Supreme Court of Delaware
68 A.3d 1208 (Del. 2012)
In Martin Marietta Materials, Inc. v. Vulcan Materials Co., Martin Marietta Materials, Inc. (Martin) and Vulcan Materials Company (Vulcan) were the two largest companies in the U.S. construction aggregates industry. They had previously discussed a potential merger, leading to the creation of two confidentiality agreements: a Non-Disclosure Letter Agreement (NDA) and a Common Interest, Joint Defense, and Confidentiality Agreement (JDA). These agreements intended to protect nonpublic information exchanged between the parties. Martin later made a hostile takeover bid for Vulcan, using information obtained under the agreements. Vulcan claimed Martin breached the agreements by using and disclosing confidential information to support its bid. The Court of Chancery found Martin had violated the agreements, enjoining Martin from continuing its hostile bid for four months. Martin appealed, arguing the agreements permitted its actions. The Delaware Supreme Court affirmed the Court of Chancery's decision, upholding the injunction.

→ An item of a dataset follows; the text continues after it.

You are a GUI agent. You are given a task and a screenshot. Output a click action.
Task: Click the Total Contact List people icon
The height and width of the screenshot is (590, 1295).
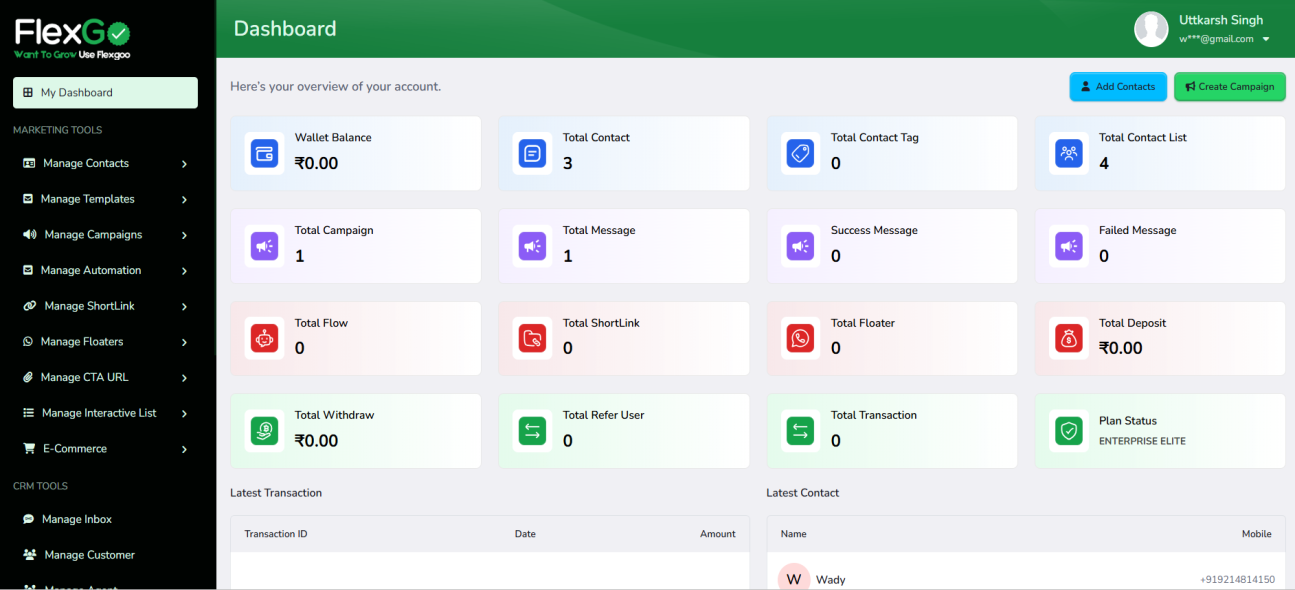click(x=1069, y=154)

The main issues were whether Martin breached the NDA and JDA by using and disclosing Vulcan's confidential information in a hostile takeover bid and whether the Court of Chancery erred in granting injunctive relief to Vulcan.
The Delaware Supreme Court held that Martin violated the NDA and JDA by using and disclosing Vulcan's confidential information without adhering to the agreements' terms and upheld the injunction granted by the Court of Chancery.
The Delaware Supreme Court reasoned that the NDA and JDA were intended to protect Vulcan's confidential information from unauthorized use and disclosure. The Court found that Martin's actions breached the agreements because they used Vulcan's Evaluation Material and Confidential Materials for a hostile takeover bid, which was not permitted. The Court emphasized that the agreements required a Notice and Vetting Process before any legally required disclosures of Evaluation Material could be made, and Martin failed to comply with this process. The Court also noted the agreements explicitly stipulated that money damages would not be a sufficient remedy for breaches and that equitable relief, such as an injunction, was appropriate. The Court concluded that the violations of the agreements justified the injunctive relief granted by the Court of Chancery, as Vulcan suffered irreparable harm due to Martin's conduct.